Tarefas obrigatórias:
a – De acordo com o texto sobre Hamlet e o relativismo, qual cena final costuma ser removida de algumas montagens de Hamlet?
b – Redigite sem alterações o trecho do texto sobre Hamlet e o relativismo que começa em "domingo, setembro 04, 2005" e segue até "sujeito empírico qualquer.".
c – Dê continuidade ao texto sobre Hamlet e o relativismo a partir do ponto em que ele termina.

Texto de origem:
—————
Não, as heroínas de folhetim e de telenovelas não são capazes dessa cena. Ao menos, não da forma sem pieguice e sem caridade estupidificada com que Floria Tosca vela o corpo que acabou de assassinar. E são justamente esses trinta segundos de cena que a versão de Jacquot, de forma extremamente sintomática, suprimiu sem mais nem menos.
Lembro-me, se falamos desses naufrágios a partir de sutilezas, de uma já clássica desgraça que acomete, de vez em quando, algumas montagens de Hamlet. No cinema (as clássicas versões de Olivier e a de Zeffirelli são apenas dois bons exemplos) ou no teatro, não é incomum removerem a cena final em que Fortinbras restitui a ordem ao caos. O pequeno lapso transforma, em menos de um minuto, o que é a maior tragédia da modernidade num fuleiro draminha pequeno burguês.
Ah, se ao menos seguissem as indicações dos autores… Nelson Rodrigues tinha toda a razão: deve-se ser burro ao montar Shakespeare!

domingo, setembro 04, 2005

Dos relativistas

Um relativista, se usarmos a seriedade na hora de dizê-lo, é apenas uma abstração. Ninguém pode realizar a proeza de ser um relativista em todas as conseqüências do termo. Encontramos a limitação dessa abstração ao transpormos a idéia de um conceito geral para um sujeito empírico qualquer.
Enquanto conceito, o relativismo cria o fundamento teórico para se sustentar as maiores imbecilidades, com muitas das quais nenhum relativista concordaria. Do banal assentimento de que todo objeto tem vários lados, proposição bastante razoável cuja radicalidade é tão pequena que nem mesmo o maior dos conservadores hesitaria em concordar, o relativismo enquanto sistema conceitual leva à conclusão estapafúrdia de que todo objeto tem todos os lados.
—————
Informações registradas:
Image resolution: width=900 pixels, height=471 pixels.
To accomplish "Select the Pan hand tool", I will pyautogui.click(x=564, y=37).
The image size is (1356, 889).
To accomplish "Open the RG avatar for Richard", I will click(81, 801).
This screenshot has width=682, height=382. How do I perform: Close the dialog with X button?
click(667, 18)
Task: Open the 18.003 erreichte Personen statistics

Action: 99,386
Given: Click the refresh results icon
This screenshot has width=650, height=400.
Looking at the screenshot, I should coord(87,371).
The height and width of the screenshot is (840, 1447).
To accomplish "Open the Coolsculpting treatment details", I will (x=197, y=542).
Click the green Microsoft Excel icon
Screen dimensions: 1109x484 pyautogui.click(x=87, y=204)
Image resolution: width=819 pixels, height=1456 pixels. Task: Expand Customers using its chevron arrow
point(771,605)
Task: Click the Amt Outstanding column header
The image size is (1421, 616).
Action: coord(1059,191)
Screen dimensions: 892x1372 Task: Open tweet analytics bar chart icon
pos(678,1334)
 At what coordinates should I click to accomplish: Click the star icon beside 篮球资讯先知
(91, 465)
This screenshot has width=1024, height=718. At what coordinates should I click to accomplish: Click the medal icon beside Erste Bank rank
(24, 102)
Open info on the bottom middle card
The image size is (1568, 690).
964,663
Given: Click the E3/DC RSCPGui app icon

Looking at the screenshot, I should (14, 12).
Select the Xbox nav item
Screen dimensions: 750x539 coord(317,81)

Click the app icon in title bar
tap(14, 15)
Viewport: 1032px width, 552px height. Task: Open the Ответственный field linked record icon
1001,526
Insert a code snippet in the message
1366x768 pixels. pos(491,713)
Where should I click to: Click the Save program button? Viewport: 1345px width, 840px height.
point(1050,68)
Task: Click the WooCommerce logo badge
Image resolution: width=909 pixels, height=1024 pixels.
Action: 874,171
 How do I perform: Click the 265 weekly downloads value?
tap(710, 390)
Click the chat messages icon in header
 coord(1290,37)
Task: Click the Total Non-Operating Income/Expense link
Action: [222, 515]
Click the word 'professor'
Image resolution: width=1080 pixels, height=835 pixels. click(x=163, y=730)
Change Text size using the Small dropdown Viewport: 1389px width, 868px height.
—————
Resultados em ordem:
a – A cena final em que Fortinbras restitui a ordem ao caos.

b –
domingo, setembro 04, 2005

Dos relativistas

Um relativista, se usarmos a seriedade na hora de dizê-lo, é apenas uma abstração. Ninguém pode realizar a proeza de ser um relativista em todas as conseqüências do termo. Encontramos a limitação dessa abstração ao transpormos a idéia de um conceito geral para um sujeito empírico qualquer.

c –
É claro que ninguém disse isso. Uma tal assertiva não apenas viola a inteligência primitiva como invialibizaria qualquer constituição, qualquer processo vital, inviabilizaria mesmo sua própria enunciação. Ninguém disse, nem o próprio relativismo. Criaram-se, todavia, as possibilidades de dizê-lo, ou melhor dizendo, eliminaram-se as possibilidades de refutá-lo. Não no sentido de que tais conclusões passem por verdade (esse não seria o pior dos mundos possíveis), mas no sentido de que a própria idéia de "verdade" perde seu valor.
O relativismo logra remover toda a autoridade do discurso. Se todo discurso é apenas mais um discurso, e nenhum deles terá maior valor que outro, a iniciativa de dizê-lo é estuprada e aquele que fala não tem como deixar de ser visto e ver-se a si mesmo como alguém que faz o inútil: fim da ironia, resta o sarcasmo. Não existe valor onde não existe quantidade, hierarquia, autoridade e projeto. O relativismo permite a completa inutilização do mundo.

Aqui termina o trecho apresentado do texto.